What makes Brothers stand out, for me, is its control scheme and dedication to not speaking a comprehensible word while still being able to tell a coherent story. We’ll start on the former of those two. Each of the two brothers is controlled by one dual stick; that means there is no switching between them, you are controlling both at all times. If I recall correctly, the older brother is the left stick and left trigger, and the other brother commands the right stick and right trigger. The nameless brothers can each perform unique interactions in the environment, such as swimming or climbing up a ladder, and the game’s puzzles revolve mostly around traversal and using these mechanics in tandem.
A couple months before I played Brothers, I also tried out a little ibb and obb. That’s an indie puzzle platformer on PSN with a very similar control scheme, though it does allow for a second player to control one of the two colored blobs, but I went at it solo and nearly broke my brain. Trying to use both sticks at the same time was quite difficult when precise timing and jumping was at hand. Thankfully, since Brothers is slower paced and much more lax, I was able to control both bodies just fine, except for one area where they are tied together with string, and you have to use them in a steady, physics-based rhythm. Also, there’s a hang-gliding sequence that proved problematic until I figured out how to properly tilt left and right just enough to turn without tumbling down to the ground.

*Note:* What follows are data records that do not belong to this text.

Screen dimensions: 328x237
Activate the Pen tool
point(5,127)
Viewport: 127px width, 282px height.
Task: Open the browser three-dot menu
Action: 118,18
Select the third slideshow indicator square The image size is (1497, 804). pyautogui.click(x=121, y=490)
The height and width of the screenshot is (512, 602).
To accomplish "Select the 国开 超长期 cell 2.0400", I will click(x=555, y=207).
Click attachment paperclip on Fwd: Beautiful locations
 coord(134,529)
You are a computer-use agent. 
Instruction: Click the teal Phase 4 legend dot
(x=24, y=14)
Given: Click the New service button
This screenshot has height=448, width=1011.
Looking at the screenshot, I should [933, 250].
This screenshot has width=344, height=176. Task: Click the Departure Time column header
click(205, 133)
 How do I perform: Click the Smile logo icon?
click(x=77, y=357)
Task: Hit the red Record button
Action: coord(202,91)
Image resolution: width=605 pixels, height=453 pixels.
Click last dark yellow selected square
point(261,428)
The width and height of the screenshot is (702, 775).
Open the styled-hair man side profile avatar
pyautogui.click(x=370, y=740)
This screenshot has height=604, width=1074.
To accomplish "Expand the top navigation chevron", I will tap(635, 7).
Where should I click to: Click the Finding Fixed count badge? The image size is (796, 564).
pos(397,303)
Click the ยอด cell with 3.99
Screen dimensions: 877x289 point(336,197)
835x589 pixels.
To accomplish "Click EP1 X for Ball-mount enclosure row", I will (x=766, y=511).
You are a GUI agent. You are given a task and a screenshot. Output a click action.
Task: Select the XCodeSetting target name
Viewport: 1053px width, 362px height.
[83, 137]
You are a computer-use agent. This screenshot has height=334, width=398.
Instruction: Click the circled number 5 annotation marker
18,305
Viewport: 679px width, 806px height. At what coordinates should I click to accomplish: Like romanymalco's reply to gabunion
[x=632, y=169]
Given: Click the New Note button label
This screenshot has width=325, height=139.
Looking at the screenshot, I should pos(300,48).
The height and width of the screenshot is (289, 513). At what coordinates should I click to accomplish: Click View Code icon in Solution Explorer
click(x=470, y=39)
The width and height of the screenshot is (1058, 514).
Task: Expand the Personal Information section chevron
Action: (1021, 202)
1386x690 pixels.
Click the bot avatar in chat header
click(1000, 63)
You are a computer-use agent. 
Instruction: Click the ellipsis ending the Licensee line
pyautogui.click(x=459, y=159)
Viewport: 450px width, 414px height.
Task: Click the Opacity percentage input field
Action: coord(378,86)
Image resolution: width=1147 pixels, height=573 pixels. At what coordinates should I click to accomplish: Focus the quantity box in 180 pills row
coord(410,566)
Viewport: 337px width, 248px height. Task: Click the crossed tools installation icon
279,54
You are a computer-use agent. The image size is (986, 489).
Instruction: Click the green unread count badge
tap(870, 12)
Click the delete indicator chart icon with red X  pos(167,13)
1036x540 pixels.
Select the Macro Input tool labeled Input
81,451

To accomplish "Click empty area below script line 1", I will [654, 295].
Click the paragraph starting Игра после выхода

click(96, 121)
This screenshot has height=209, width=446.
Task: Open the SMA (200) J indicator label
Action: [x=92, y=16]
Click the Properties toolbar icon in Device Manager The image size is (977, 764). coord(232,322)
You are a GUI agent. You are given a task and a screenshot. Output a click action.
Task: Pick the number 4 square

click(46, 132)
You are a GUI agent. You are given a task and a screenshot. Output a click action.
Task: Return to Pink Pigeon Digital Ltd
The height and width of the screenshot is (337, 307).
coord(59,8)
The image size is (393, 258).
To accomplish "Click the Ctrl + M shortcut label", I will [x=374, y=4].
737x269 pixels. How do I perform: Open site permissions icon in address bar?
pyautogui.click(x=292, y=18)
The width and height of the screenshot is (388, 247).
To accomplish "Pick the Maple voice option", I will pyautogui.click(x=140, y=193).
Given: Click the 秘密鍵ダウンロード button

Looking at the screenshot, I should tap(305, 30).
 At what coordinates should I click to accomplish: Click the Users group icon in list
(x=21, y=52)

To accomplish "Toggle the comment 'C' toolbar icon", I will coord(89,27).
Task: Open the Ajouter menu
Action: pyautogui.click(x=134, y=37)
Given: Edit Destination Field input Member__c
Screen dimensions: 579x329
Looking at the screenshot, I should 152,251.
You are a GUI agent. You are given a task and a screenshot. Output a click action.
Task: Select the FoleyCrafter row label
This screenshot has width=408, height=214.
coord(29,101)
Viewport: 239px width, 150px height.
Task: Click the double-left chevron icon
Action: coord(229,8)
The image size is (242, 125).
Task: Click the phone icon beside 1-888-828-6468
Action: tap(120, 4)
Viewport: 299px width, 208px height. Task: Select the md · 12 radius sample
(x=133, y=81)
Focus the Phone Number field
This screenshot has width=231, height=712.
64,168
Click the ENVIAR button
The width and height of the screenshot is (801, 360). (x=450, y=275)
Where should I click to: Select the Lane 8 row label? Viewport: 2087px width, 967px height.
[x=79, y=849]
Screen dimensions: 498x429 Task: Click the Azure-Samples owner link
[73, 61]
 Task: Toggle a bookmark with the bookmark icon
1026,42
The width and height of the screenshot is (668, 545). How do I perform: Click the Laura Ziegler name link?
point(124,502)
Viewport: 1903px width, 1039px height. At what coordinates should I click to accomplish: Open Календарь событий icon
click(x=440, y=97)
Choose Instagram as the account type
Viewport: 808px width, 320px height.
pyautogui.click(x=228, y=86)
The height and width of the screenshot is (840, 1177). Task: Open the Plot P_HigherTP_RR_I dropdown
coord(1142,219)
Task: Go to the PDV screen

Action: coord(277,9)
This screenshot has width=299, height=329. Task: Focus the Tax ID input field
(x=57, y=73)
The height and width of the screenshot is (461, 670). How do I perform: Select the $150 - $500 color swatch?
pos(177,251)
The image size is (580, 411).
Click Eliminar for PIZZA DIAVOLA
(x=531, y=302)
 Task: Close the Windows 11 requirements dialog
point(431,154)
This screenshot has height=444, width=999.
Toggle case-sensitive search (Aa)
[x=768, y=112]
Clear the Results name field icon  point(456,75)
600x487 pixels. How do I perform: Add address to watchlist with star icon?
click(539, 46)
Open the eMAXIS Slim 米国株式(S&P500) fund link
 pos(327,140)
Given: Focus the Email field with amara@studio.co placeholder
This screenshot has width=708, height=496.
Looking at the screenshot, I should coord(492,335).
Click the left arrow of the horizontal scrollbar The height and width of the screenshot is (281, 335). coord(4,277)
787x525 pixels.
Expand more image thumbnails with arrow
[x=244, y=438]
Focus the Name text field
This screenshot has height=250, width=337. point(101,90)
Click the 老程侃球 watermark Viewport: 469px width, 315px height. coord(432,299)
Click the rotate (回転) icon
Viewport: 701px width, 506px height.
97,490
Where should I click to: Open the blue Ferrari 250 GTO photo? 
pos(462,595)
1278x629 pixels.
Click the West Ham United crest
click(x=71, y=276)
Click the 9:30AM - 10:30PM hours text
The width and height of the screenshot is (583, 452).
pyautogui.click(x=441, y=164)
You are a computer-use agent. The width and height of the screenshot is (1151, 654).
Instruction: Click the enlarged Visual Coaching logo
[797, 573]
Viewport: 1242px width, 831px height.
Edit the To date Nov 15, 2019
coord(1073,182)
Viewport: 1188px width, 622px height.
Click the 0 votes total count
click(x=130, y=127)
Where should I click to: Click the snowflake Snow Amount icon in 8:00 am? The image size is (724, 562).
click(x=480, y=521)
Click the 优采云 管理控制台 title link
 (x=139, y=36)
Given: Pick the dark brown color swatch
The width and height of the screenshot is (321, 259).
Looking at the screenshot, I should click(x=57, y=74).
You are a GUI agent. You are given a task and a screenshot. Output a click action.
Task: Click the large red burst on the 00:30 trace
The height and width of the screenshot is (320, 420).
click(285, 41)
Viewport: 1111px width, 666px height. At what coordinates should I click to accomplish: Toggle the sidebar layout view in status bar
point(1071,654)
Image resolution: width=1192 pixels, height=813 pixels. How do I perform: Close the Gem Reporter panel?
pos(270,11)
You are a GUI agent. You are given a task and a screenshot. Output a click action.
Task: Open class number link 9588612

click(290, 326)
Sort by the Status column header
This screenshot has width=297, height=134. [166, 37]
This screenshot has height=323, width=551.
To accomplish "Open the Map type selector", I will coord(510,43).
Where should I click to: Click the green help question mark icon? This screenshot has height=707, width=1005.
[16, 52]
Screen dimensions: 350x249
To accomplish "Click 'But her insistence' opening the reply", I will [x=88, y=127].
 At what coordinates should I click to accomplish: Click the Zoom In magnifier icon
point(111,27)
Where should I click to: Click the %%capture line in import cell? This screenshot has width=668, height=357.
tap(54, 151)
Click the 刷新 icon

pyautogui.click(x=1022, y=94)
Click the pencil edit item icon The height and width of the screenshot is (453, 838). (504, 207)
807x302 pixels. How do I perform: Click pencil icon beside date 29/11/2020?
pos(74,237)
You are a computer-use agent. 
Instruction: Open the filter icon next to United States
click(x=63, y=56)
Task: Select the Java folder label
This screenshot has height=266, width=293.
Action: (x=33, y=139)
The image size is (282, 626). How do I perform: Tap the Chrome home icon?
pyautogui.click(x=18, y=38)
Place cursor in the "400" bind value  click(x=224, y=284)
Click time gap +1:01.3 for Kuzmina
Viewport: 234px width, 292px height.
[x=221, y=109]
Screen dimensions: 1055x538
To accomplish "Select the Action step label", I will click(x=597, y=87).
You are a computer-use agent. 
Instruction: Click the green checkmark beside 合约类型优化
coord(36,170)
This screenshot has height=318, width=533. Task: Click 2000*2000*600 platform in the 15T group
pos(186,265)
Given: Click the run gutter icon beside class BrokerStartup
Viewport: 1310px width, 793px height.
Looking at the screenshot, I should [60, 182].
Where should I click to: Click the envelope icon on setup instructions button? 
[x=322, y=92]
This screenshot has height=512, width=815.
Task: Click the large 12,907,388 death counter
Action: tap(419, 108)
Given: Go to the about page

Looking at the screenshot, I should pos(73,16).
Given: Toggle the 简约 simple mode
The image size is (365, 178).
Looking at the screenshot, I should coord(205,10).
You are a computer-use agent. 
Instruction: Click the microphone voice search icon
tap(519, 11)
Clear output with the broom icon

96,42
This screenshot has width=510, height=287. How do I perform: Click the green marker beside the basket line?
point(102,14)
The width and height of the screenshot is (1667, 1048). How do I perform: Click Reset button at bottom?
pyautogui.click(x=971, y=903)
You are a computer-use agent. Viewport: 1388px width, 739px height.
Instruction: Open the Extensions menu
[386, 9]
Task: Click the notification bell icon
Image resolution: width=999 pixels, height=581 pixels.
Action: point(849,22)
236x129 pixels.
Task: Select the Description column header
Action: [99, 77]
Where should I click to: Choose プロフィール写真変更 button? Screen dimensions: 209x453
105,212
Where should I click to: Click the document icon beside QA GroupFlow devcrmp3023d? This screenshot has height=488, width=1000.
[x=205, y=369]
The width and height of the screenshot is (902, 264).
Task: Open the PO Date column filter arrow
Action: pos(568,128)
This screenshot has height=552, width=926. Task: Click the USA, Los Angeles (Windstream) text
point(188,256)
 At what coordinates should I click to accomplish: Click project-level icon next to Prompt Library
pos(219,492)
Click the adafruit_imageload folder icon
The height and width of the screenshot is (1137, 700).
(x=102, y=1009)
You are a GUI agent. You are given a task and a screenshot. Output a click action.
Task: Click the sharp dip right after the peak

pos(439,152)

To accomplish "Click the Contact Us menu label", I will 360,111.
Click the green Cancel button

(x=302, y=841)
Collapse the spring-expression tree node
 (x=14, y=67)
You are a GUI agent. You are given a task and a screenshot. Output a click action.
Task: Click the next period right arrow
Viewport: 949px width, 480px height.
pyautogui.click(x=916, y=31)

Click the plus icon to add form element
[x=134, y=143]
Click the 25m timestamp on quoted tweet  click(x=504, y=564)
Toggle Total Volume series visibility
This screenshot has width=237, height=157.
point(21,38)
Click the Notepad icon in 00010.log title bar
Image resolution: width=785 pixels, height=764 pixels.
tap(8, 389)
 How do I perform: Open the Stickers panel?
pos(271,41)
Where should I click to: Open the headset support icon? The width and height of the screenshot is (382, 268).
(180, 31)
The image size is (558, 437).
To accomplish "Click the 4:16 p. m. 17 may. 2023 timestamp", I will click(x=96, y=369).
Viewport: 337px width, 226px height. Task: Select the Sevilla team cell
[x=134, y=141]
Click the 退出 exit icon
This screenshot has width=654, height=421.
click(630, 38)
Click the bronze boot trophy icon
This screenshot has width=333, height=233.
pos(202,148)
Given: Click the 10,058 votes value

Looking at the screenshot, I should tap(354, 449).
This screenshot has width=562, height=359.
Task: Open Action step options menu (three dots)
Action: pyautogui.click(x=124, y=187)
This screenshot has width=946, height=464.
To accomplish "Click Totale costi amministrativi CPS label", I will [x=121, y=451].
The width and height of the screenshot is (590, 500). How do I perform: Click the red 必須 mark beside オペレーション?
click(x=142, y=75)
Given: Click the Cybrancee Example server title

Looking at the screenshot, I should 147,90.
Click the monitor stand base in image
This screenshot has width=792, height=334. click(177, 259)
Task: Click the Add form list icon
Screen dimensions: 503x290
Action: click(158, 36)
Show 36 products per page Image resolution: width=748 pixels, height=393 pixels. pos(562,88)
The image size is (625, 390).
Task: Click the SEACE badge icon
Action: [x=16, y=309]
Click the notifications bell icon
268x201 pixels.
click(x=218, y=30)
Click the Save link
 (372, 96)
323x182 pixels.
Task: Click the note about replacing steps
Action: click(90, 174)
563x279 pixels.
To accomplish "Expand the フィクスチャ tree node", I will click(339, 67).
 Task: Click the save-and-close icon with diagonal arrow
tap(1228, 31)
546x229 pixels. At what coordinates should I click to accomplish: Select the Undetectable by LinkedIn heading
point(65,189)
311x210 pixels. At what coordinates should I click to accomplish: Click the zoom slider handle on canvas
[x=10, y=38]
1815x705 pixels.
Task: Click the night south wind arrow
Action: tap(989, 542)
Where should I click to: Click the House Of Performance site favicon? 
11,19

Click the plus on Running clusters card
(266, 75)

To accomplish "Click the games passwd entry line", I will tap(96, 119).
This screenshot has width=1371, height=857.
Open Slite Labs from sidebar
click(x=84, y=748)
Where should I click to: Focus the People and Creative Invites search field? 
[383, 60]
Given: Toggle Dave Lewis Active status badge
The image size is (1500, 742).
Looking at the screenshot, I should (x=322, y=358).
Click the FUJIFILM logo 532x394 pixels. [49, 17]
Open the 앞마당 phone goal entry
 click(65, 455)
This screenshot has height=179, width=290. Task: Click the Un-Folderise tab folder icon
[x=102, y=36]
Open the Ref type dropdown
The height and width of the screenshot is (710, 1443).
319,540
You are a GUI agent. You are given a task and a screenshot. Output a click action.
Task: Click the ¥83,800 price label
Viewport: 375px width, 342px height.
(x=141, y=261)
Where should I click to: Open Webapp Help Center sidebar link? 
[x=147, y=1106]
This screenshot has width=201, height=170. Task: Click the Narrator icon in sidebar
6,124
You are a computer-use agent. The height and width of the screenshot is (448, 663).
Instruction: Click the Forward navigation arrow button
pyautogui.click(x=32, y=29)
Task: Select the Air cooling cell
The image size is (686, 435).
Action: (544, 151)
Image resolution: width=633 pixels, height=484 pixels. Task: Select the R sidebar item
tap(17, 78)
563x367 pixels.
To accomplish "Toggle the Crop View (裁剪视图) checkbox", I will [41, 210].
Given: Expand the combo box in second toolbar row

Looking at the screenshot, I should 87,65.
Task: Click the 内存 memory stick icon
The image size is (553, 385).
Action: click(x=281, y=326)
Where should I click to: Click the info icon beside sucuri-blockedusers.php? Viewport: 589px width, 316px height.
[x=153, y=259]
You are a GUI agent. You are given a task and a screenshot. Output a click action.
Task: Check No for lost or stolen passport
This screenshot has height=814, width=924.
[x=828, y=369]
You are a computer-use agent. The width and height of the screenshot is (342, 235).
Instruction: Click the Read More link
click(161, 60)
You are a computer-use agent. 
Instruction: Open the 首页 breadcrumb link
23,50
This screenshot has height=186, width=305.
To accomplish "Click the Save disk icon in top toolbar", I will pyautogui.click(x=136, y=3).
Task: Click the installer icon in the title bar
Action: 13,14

Like many, I played through the entire game in one sitting…and didn’t earn a single stupid, trivial Trophy. I love that. Good on the developers. Evidently, the unlockable Trophies are hidden off the main path and demand that you truly explore the world as you come across it. I thought there might have been on for sitting at every bench, but nothing came of that, and when I find some free time down the line, I think I’ll return to Brothers and take it even slower, scouring the levels for these extra slices of interactivity and the vacuous ping of an unlocked digital picture. This also means I get to spend more time listening to the literally soaring soundtrack again, and that’s fine by me.
Brothers is not a very long or happy journey, about three to four hours, but it is a memorable one. It’s driven by love and compassion, and contains some strikingly gloomy and beautiful visuals that will give you pause, that foreshadow events to come and flesh out the world. There’s a moment near the conclusion of the journey that hits you like a rolling boulder, but I wish it lasted longer, as the impact of all that is quickly swept away by the final cutscene of the game and everything ending. Regardless, this one comes highly recommended.